** CHALLENGE **
Pull out each line of the rows below that contains the string "heading", where case counts.

[Data listing]

◇ ◇ ◇ ◇

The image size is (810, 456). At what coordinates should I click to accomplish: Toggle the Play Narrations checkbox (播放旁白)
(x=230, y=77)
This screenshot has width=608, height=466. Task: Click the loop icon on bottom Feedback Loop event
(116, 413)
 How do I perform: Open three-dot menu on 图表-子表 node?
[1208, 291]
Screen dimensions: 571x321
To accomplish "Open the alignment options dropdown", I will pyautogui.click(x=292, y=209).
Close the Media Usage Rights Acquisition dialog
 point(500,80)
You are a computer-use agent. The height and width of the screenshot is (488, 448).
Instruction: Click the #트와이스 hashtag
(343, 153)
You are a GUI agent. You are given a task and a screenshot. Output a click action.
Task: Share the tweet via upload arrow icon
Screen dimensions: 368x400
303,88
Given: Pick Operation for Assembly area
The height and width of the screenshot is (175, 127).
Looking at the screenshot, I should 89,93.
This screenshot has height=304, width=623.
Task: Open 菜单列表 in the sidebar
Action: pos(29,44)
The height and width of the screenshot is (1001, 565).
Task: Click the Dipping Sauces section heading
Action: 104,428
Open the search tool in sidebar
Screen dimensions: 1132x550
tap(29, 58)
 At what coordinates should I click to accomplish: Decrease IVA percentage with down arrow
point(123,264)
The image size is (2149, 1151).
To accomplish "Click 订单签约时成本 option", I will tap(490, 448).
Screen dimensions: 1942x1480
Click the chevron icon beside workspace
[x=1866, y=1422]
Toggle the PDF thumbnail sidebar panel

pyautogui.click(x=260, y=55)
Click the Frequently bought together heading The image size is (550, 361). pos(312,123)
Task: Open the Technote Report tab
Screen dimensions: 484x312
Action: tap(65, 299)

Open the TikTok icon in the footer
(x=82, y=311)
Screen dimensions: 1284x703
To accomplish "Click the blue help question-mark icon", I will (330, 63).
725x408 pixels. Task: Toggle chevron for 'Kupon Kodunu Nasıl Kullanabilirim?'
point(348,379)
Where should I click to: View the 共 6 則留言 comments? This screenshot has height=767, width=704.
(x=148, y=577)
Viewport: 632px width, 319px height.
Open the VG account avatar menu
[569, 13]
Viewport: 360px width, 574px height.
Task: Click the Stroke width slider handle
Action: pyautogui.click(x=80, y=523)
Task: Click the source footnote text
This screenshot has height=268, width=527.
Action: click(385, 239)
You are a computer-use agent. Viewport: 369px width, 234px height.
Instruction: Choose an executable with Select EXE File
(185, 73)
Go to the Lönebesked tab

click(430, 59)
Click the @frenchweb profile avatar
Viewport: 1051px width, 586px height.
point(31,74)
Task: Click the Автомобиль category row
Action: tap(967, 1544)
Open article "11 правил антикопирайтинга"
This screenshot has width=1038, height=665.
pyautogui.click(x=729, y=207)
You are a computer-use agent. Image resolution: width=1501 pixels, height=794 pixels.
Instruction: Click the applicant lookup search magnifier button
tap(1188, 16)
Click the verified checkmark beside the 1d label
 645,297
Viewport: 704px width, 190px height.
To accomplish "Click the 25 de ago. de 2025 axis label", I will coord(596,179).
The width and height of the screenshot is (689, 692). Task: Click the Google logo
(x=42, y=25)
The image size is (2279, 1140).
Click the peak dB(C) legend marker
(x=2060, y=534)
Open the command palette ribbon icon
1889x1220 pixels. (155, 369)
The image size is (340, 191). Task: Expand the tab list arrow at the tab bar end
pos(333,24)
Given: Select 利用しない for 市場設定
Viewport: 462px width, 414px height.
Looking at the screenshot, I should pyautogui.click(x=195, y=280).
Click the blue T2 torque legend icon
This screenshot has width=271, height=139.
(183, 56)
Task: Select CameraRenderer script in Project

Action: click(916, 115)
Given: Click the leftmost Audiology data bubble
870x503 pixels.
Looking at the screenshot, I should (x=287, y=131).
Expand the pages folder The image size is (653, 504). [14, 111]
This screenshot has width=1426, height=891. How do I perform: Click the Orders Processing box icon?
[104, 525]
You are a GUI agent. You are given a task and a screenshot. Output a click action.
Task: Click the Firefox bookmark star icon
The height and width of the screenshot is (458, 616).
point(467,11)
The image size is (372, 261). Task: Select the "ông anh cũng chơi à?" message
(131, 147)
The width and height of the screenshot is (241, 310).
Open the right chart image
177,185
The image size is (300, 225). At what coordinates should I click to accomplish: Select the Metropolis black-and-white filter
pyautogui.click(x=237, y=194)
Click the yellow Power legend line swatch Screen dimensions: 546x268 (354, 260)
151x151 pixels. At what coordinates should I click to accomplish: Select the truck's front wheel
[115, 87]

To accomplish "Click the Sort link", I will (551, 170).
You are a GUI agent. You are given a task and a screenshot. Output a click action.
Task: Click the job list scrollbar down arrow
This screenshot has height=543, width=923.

◇ ◇ ◇ ◇

** RESPONSE TO THE EXERCISE **
Task: Click the Dipping Sauces section heading
Click the Frequently bought together heading The image size is (550, 361). pos(312,123)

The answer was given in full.